Prague, Aug 10 (CTK) – Czech government ANO movement head Andrej Babis wrote to CTK today that the police request for the Chamber of Deputies to release him for prosecution is a political struggle, a long planned thing aimed at preventing him form running in the October 20-21 general election.
He wrote that the whole thing is manipulated and that there was never any corruption in the Capi hnizdo (Stork Nest) farm case.
“It does not surprise me at all. I expected they will want to catch me on anything before the election. It is a political struggle, nothing else. I have heard in Prague since January 2016 that something is being prepared on me. It is a long premeditated action,” Babis, currently on a holiday in Italy, wrote.
He wrote that “there is no corruption scandal as someone would like to present it. It is the last desperate attempt by the corrupt system to liquidate me and a long-time planned operation to criminalise me and to prevent me from running in the October 2017 elections,” Babis wrote.
Babis’s ANO is a favourite of the general election.
He wrote that he does not comprehend why the Capi hnizdo project is investigated now if it comes from 2008.
Babis wrote that the project was repeatedly controlled during the terms of Central Bohemian governors Petr Bendl (Civic Democrats, ODS) and David Rath (formerly Social Democrats, CSSD) as well as Miroslav Kalousek (TOP 09) at the Finance Ministry.
“Control bodies have never said there was any mistake in granting the subsidy,” Babis wrote.
“No one profited from the project, there was no corruption, on the contrary, it has long been a loss-making project that serves the public,” Babis wrote.
The police asked the Chamber of Deputies for release of Babis and Jaroslav Faltynek, ANO deputy group head, for prosecution today.
Stepanka Zenklova, spokeswoman for the Prague Municipal State Attorney’S Office, told CTK that the request is connected with the Capi hnizdo subsidy.
Until 2007, the Farma Capi hnizdo company belonged to Babis’s Agrofert Holding. Afterwards, its stake was transferred to bearer shares for a small firm to reach a 50-million-crown EU subsidy, which a firm of the huge Agrofert Holding could never get. It observed this condition for a few years, but later it again returned to Babis’s concern.
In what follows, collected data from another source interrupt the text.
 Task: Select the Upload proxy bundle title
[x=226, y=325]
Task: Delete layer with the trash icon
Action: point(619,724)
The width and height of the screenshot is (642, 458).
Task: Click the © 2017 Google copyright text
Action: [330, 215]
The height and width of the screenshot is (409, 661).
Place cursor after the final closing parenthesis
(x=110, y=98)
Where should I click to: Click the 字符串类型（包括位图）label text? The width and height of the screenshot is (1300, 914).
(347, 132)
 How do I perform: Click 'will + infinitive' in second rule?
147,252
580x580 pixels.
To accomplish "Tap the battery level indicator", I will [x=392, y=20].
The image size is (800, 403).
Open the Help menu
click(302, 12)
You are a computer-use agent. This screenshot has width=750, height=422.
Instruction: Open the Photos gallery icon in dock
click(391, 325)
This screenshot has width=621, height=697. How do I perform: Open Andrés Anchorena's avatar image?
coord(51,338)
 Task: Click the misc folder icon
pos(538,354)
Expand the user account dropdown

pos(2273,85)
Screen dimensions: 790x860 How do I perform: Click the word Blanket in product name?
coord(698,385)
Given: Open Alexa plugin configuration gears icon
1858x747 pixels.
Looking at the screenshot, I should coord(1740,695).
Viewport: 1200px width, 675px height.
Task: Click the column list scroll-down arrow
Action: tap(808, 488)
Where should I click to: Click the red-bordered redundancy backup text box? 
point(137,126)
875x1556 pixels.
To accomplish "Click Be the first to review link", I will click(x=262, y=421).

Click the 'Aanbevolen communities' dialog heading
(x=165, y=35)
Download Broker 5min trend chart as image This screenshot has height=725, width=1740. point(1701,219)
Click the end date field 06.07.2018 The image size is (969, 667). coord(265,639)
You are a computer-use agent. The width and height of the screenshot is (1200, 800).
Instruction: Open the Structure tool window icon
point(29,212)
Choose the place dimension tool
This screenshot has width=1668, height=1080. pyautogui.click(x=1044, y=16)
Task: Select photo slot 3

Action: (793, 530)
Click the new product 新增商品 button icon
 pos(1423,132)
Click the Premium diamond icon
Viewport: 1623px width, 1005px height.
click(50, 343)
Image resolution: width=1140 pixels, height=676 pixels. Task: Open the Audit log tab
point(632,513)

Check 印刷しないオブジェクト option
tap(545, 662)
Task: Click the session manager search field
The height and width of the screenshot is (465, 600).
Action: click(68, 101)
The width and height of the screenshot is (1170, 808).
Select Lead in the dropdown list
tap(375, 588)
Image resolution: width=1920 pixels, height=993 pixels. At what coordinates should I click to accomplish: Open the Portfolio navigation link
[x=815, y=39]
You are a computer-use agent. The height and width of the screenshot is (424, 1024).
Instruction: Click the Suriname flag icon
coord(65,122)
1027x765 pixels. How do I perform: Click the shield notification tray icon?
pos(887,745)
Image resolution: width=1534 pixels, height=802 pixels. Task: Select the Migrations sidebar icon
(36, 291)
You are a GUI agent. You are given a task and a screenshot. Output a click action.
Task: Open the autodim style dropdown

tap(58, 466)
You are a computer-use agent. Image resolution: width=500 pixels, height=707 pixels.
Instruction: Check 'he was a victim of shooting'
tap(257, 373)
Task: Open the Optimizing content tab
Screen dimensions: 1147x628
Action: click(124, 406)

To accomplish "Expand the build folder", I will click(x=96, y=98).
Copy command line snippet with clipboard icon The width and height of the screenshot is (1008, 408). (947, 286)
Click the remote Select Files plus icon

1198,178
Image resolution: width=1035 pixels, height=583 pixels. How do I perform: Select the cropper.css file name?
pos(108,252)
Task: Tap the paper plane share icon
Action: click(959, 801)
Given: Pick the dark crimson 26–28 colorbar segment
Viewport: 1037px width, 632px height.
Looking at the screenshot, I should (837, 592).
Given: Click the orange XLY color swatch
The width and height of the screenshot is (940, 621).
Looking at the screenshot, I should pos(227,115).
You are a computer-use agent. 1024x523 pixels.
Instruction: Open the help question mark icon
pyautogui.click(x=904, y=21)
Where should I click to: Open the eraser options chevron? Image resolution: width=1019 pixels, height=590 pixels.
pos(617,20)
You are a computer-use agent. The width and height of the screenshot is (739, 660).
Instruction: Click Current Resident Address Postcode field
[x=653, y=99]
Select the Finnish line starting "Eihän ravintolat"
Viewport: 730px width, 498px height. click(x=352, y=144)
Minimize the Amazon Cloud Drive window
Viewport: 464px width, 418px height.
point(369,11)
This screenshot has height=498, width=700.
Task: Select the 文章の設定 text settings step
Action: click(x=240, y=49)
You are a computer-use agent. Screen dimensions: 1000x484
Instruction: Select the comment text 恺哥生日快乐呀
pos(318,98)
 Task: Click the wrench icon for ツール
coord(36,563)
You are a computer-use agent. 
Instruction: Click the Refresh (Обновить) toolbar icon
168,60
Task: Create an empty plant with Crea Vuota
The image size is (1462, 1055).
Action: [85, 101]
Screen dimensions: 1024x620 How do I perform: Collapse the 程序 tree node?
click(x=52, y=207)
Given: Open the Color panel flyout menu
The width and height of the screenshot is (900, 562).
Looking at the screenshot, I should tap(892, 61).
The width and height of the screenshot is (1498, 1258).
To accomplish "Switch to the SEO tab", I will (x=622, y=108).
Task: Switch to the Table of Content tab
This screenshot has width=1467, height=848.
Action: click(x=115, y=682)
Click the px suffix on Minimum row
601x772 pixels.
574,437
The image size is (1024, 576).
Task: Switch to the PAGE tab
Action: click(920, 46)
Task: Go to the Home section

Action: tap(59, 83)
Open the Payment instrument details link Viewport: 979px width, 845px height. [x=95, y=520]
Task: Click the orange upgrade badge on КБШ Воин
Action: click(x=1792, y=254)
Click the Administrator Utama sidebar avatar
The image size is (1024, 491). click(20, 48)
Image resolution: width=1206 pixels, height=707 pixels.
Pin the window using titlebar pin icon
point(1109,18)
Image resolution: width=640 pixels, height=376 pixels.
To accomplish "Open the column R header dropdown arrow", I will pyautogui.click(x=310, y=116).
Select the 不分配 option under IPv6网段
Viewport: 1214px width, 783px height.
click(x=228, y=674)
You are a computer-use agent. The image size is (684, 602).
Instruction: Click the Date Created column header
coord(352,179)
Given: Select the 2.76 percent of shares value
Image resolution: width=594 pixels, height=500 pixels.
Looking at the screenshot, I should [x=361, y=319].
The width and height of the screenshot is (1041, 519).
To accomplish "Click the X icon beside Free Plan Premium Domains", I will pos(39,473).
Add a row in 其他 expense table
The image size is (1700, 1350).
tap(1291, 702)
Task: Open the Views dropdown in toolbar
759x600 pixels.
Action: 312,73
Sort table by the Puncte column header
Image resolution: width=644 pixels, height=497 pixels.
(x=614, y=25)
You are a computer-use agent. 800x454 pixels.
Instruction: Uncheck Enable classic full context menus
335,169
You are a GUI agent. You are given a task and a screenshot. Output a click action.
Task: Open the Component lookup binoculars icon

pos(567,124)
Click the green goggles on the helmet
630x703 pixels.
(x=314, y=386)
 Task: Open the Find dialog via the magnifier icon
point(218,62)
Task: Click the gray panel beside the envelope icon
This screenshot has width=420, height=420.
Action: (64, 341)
Billionaire businessman Babis transferred the Agrofert concern, including some media outlets, to trust funds in February to comply with an amended conflict of interest law.
Babis said at a special lower house session initiated by the opposition that his adult children and a brother of his common-law wife (whom he married recently) owned the bearer shares of the farm in 2008-2010 when the firm gained the subsidy.
Faltynek has held managerial posts in Agrofert since 2001.